Um relatório recente aponta dados sobre violência escolar no Brasil que, sinceramente, coloco em dúvida. E são dados que foram coletados só após o ano 2000, antes nem se dava bola para o assunto. Mas tenho certeza de que há muito mais professores sendo vítimas de ameaças, falta de respeito e agressões físicas ou verbais nas escolas brasileiras do que aponta o tal relatório. Outro ponto que discordo é o parecer que joga no colo do professor a responsabilidade por “detectar” comportamentos estranhos, propensos à violência, em sala de aula. Mais esta? Já não chega remar contra a maré para tentar fazer o básico da sua profissão, que é repassar o conhecimento, e isto em escolas sucateadas, enfrentando a todo momento a resistência de pais, alunos e governos? Esses que parecem nem querer que a escola exista, afora para quebrar um galho como babá de suas crianças a fim de que não fiquem pelas ruas?
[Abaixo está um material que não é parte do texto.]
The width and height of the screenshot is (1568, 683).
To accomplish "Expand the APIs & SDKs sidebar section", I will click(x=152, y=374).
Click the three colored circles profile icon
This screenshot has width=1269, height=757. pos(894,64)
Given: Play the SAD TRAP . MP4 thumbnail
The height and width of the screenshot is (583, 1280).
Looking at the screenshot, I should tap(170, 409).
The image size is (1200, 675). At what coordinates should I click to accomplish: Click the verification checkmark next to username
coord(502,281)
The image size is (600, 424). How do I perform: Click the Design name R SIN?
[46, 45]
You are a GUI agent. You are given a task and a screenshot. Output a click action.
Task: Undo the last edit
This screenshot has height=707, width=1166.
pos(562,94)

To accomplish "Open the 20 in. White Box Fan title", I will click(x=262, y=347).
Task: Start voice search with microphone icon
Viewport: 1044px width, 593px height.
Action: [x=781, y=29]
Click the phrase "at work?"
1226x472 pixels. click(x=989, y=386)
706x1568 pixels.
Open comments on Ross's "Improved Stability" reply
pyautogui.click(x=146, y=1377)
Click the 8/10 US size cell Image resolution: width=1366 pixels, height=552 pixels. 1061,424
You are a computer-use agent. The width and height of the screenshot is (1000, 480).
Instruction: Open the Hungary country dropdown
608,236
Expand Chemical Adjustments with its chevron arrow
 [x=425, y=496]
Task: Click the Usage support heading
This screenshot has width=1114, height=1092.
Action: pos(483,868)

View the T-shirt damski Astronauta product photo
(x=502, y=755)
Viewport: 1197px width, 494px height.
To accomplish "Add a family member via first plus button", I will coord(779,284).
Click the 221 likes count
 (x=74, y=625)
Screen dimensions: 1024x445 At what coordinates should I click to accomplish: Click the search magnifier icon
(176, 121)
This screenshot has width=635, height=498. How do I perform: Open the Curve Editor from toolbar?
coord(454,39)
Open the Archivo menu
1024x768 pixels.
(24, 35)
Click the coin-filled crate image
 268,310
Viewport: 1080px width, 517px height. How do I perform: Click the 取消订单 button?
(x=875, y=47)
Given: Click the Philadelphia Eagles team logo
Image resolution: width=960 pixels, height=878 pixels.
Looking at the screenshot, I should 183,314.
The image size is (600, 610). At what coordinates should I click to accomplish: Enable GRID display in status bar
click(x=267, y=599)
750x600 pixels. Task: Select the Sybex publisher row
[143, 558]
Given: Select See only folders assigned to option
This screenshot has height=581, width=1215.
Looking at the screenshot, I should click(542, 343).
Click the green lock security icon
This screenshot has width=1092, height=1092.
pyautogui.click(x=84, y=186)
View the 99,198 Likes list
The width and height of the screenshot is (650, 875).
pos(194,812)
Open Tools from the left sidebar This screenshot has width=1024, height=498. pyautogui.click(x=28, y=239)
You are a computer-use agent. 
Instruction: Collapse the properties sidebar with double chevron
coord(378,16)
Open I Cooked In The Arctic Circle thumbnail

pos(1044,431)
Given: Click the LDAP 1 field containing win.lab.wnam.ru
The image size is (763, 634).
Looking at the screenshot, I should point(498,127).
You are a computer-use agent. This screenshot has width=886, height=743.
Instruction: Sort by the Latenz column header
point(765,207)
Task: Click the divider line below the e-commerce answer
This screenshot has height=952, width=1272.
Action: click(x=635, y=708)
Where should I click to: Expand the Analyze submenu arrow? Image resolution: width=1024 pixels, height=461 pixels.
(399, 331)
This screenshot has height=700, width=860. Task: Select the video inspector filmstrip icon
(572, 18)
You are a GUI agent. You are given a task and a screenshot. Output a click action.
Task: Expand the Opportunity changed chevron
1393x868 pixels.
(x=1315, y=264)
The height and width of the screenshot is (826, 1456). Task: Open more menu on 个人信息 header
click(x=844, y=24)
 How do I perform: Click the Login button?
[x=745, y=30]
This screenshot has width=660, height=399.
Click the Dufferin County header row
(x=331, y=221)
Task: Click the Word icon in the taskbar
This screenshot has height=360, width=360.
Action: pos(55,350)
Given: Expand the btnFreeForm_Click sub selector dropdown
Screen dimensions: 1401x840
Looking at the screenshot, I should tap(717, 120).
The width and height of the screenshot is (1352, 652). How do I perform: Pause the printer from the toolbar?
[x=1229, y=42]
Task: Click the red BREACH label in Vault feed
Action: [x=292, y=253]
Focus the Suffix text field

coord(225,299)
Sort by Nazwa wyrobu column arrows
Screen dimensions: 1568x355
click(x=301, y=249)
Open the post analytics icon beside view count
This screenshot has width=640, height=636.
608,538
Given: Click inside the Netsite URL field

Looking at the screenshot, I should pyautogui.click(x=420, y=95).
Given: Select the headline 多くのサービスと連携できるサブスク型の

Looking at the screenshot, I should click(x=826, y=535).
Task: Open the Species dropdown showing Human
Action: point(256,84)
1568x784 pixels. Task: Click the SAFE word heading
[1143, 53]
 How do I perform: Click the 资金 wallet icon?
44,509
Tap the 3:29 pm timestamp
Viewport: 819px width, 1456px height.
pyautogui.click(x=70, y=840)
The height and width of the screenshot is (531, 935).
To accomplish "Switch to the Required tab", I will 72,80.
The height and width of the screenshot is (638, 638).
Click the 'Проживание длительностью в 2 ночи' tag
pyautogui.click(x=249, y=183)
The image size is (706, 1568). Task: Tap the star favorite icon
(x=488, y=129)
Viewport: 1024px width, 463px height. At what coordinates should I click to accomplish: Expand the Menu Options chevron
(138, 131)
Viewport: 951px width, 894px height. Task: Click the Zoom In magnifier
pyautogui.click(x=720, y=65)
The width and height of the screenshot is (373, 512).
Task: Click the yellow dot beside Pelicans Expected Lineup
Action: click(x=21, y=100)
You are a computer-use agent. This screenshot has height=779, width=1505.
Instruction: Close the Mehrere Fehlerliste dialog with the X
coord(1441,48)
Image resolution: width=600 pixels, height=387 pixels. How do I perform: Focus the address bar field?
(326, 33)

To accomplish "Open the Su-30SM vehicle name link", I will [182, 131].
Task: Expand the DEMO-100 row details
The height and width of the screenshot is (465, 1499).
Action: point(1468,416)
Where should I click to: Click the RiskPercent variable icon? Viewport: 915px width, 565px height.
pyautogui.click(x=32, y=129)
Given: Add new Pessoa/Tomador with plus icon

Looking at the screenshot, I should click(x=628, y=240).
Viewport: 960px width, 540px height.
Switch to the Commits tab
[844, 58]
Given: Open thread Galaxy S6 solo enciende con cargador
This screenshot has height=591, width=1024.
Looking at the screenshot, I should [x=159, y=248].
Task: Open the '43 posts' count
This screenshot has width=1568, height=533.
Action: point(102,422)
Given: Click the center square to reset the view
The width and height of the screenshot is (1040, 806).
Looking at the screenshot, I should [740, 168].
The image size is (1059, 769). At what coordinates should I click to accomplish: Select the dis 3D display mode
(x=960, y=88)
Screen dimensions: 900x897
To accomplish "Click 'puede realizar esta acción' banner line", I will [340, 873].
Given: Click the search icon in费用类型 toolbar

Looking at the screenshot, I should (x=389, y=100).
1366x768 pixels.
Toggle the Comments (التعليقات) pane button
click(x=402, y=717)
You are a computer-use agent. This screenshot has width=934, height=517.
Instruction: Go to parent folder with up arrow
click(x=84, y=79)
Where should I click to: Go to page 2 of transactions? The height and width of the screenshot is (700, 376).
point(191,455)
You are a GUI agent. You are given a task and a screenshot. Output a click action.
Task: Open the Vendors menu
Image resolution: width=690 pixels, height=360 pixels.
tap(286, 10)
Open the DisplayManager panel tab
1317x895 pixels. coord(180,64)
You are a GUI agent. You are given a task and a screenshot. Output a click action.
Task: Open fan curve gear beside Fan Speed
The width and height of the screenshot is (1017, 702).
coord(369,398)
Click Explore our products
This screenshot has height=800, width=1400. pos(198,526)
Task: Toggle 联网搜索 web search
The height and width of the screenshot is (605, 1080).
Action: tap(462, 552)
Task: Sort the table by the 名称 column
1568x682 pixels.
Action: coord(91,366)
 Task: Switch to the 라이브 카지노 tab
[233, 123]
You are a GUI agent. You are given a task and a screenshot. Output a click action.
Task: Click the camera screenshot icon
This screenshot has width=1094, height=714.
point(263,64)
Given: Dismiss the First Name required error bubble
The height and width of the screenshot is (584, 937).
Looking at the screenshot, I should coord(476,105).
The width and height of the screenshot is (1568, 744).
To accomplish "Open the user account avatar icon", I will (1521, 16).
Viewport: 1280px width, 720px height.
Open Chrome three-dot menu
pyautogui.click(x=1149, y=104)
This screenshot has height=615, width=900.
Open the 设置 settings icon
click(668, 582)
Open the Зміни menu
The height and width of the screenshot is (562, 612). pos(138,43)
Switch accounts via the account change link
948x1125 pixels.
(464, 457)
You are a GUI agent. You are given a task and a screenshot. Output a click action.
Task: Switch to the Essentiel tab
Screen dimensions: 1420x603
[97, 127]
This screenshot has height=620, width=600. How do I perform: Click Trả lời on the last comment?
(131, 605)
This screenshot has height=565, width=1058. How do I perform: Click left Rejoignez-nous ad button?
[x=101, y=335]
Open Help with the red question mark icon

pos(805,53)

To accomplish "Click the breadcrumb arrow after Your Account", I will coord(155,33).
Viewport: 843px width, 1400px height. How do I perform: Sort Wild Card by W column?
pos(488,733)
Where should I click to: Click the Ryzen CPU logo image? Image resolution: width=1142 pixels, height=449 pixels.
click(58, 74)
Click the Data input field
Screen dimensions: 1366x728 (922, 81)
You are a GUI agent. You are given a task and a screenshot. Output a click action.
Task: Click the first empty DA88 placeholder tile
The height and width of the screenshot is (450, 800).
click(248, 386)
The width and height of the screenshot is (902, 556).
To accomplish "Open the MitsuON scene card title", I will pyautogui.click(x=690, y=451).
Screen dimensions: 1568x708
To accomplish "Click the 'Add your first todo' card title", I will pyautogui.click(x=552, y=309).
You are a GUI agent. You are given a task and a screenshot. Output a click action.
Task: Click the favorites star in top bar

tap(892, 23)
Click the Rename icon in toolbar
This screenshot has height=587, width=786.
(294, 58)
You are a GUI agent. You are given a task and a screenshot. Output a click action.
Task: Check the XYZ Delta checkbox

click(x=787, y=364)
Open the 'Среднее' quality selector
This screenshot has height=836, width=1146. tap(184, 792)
Uma das cenas mais chocantes e lamentáveis dos últimos tempos foi vista no estádio Beira-rio, numa das semifinais do Gauchão. Um torcedor não contém o seu descontrole e corre na direção de um jogador do Caxias para agredi-lo. Só por isto, o fato já era abominável, tão abominável quanto as agressões dos jogadores colorados que não aceitavam ver o adversário comemorar sua vitória e partiram para a violência física. Mas esse pai estava com uma criança no colo. Uma menininha de apenas 3 anos de idade. Por sorte, o equilíbrio do jogador caxiense, ao ver a criança, impediu a continuidade das agressões. Mas era o pai que devia pensar no que estava fazendo. No exemplo que estava dando. No risco que estava proporcionando para aquela inocente. É esta educação que vem de berço: a educação da violência gratuita e justificável por qualquer emoção, a educação da ausência de respeito ao outro, a educação da brutalidade. Essa “deseducação” nasce nos berços das nossas crianças e é fomentada nas redes sociais a todo o instante. E só o professor terá que lutar contra isto? Até quando? Quantos outros ainda morrerão ao tentar reverter a marcha insana da boiada?